In my request to the Thread.sleep JSP page, the request was already
made.  Shouldn't the standard Timeout (300s in my case) apply and
disconnect the client?

Thanks,
Andy


Re: client timeout behavior.

Posted by Ruediger Pluem <rp...@apache.org>.

On 05/29/2007 08:42 PM, Andy Wang wrote:
> We noticed that with mod_proxy_ajp, it's not possible to set an
> indefinite timeout like was possible with mod_jk.  So a long running JSP
> page, for example:
> <% Thread.sleep(960000); %>
> 
> With mod_proxy_ajp timeout set to 300 will cause a 503 to be thrown back
> to the client since mod_proxy_ajp's timeout gets triggered.
> 
> Two questions
> 1) Is there a way to force an indefinite timeout for mod_proxy_ajp like
> mod_jk has?  With mod_jk, if the worker's timeout was set to 0 it will
> wait indefinitely

Currently not, but there is no upper limit for the timeout.
So I guess setting it to 86400 (1 day) should solve your problem for the moment.

> 2) how is it that the client doesn't time out?  My firefox client has
> network.http.keep-alive.timeout set to 300.  Wireshark doesn't show any
> keepalive traffic sent back and forth between apache and the client in
> between the request and the 503 response.   I'm probably reading this
> wrong, but according to the KeepAliveTimeout documentation:
> 
> "The number of seconds Apache will wait for a subsequent request before
> closing the connection.
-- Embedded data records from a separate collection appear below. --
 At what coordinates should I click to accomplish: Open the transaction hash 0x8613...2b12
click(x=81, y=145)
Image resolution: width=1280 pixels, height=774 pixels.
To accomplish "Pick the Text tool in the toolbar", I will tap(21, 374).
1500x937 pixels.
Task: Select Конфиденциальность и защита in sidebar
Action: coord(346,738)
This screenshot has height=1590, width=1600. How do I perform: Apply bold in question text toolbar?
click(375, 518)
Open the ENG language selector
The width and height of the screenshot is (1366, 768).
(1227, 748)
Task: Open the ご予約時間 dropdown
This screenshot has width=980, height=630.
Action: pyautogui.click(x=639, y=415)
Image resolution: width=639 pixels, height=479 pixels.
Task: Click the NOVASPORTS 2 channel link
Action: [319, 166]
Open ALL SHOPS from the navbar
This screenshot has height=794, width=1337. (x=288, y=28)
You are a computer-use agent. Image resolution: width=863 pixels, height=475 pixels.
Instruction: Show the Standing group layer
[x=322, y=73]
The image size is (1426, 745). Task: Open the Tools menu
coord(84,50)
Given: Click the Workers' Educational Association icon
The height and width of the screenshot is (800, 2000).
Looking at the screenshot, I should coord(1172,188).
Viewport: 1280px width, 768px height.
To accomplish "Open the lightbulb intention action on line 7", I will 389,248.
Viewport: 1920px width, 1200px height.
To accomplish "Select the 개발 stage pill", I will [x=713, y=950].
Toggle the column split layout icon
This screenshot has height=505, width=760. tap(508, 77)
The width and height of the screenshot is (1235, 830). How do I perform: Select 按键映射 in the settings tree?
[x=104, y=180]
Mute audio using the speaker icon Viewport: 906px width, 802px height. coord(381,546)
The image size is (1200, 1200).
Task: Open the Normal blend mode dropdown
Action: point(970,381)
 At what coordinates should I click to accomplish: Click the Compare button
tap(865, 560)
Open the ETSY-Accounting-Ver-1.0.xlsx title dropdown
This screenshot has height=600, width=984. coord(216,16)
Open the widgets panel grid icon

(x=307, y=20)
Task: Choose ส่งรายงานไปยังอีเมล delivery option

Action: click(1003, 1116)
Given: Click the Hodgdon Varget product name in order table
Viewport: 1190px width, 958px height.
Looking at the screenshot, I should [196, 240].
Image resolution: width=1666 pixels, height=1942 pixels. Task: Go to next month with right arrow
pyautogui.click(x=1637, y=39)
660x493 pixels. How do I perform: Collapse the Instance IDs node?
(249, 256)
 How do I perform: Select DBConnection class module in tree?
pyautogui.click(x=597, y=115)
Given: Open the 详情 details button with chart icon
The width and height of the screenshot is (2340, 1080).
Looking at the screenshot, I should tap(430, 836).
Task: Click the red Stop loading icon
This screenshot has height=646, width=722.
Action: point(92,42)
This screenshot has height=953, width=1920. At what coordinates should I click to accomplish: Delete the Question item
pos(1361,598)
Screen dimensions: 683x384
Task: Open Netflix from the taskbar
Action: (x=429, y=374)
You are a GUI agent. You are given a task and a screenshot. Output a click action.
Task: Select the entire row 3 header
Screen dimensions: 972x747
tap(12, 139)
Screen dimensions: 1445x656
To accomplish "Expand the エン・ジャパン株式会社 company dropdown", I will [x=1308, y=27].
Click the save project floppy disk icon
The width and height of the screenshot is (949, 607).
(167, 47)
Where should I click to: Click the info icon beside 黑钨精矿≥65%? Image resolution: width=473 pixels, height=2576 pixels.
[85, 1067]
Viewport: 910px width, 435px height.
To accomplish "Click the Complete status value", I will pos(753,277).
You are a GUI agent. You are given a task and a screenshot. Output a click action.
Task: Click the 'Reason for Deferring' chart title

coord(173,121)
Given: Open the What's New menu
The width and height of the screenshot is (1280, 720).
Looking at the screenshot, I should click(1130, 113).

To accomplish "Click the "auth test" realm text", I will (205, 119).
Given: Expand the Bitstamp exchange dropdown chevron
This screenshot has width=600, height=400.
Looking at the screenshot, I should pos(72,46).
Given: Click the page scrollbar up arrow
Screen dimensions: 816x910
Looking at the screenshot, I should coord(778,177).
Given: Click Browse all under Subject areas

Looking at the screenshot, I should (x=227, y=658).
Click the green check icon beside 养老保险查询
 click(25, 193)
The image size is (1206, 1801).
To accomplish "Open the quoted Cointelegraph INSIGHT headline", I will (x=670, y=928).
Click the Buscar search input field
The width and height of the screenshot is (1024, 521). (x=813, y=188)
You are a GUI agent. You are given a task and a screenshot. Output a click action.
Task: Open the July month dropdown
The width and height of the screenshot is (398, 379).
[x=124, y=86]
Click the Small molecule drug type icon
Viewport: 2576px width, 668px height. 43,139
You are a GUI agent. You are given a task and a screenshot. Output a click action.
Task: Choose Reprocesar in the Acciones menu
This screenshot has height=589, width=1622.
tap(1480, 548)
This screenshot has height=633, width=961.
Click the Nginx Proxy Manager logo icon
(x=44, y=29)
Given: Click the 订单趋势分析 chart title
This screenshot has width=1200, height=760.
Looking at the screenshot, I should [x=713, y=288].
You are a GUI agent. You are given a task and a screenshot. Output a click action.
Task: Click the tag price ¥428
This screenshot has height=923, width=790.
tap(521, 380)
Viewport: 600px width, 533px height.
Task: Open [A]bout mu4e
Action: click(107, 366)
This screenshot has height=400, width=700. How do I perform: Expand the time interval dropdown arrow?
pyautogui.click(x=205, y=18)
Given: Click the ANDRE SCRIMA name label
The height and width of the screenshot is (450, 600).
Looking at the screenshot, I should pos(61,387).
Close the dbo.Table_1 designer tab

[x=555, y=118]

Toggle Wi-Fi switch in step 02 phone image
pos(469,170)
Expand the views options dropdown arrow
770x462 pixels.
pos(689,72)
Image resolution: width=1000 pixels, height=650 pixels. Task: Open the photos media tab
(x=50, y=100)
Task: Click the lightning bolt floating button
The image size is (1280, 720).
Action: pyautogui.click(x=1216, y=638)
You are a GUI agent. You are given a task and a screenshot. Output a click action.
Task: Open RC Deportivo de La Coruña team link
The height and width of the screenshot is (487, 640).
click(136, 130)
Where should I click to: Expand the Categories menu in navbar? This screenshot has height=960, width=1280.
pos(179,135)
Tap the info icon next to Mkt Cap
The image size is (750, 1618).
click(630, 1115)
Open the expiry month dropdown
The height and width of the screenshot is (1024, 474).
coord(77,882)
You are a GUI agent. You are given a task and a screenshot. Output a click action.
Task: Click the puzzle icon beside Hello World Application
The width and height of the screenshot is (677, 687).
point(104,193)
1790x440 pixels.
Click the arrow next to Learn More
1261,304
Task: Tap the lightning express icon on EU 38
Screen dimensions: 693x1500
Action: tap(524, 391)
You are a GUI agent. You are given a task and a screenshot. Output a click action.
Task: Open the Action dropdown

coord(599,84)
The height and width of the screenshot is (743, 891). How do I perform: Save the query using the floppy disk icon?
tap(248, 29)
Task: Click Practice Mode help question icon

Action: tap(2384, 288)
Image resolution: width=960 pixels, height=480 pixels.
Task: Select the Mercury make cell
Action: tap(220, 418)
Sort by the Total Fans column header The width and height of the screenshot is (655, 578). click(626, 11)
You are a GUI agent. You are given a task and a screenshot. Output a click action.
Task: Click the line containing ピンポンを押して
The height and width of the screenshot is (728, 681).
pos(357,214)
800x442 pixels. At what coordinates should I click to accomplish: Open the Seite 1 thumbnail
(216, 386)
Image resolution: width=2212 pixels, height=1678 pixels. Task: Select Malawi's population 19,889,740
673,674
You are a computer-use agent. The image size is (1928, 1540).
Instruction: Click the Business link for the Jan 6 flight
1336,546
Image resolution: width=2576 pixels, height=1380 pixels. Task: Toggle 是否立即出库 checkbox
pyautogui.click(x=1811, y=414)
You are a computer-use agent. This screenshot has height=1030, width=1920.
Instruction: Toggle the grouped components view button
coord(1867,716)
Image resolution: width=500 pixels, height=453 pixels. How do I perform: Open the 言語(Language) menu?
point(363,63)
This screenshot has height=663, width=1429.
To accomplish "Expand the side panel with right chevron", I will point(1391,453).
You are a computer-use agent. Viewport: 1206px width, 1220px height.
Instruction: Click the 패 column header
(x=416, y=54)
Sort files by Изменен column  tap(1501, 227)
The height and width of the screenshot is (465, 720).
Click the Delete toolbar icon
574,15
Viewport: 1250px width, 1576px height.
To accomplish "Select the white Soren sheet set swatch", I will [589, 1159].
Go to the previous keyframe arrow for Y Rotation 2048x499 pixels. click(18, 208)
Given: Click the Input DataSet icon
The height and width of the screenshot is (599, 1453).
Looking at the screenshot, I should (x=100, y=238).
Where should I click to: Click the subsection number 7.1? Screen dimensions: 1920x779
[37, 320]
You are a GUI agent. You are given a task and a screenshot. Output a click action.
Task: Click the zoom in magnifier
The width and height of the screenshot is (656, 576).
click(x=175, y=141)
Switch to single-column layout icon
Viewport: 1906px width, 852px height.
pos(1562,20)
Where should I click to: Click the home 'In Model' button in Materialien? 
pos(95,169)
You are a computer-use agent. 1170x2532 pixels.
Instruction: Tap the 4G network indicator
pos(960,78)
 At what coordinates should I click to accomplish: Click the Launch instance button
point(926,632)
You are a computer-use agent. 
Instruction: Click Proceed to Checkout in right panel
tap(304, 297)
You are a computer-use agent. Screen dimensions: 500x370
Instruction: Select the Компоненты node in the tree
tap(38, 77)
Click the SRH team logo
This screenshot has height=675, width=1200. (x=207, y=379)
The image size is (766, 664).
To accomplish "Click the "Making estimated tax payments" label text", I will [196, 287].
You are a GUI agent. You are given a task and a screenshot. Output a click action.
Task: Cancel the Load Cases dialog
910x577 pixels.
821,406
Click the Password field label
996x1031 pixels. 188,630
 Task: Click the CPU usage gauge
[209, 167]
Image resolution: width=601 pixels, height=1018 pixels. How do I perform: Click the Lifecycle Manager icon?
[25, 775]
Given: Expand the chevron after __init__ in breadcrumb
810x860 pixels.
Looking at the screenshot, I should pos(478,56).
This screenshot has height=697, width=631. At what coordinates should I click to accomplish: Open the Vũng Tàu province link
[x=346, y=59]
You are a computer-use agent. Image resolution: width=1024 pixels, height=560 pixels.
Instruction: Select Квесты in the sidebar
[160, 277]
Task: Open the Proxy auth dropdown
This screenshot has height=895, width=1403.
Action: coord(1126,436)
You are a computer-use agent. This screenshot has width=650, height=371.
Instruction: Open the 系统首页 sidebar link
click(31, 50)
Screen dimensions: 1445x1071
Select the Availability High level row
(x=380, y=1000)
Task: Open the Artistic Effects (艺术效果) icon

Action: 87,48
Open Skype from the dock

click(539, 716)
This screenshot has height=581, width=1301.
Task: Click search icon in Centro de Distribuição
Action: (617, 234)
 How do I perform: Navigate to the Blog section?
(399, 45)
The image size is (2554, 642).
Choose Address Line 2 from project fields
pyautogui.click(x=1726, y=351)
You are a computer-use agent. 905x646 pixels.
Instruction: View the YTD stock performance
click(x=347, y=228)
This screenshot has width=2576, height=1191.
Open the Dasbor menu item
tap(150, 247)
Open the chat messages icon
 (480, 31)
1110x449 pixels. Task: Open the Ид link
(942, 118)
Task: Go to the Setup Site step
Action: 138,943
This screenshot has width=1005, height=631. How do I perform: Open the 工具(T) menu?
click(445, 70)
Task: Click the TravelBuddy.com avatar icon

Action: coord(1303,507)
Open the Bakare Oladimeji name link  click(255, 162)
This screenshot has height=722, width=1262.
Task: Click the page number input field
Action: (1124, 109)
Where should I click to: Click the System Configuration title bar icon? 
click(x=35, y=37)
Once a request has been received, the timeout
> value specified by the |Timeout
> <http://httpd.apache.org/docs/2.2/mod/core.html#timeout>| directive
> applies."

First of all do not confuse Timeout and KeepAliveTimeout. They are completely
different things.

> 
> In my request to the Thread.sleep JSP page, the request was already
> made.  Shouldn't the standard Timeout (300s in my case) apply and
> disconnect the client?

The standard timeout applies, but in your case httpd is not waiting for an
"event" that times out with this timeout. Timeout is the number
of seconds httpd tries to send data *to* the client until it gives up and
assumes the client / network to the client has died. But in your case httpd
is waiting for a response *from* your servlet engine. So in this case the
timeout you set for the ajp worker applies which I guess is set very high
in your case given your first question.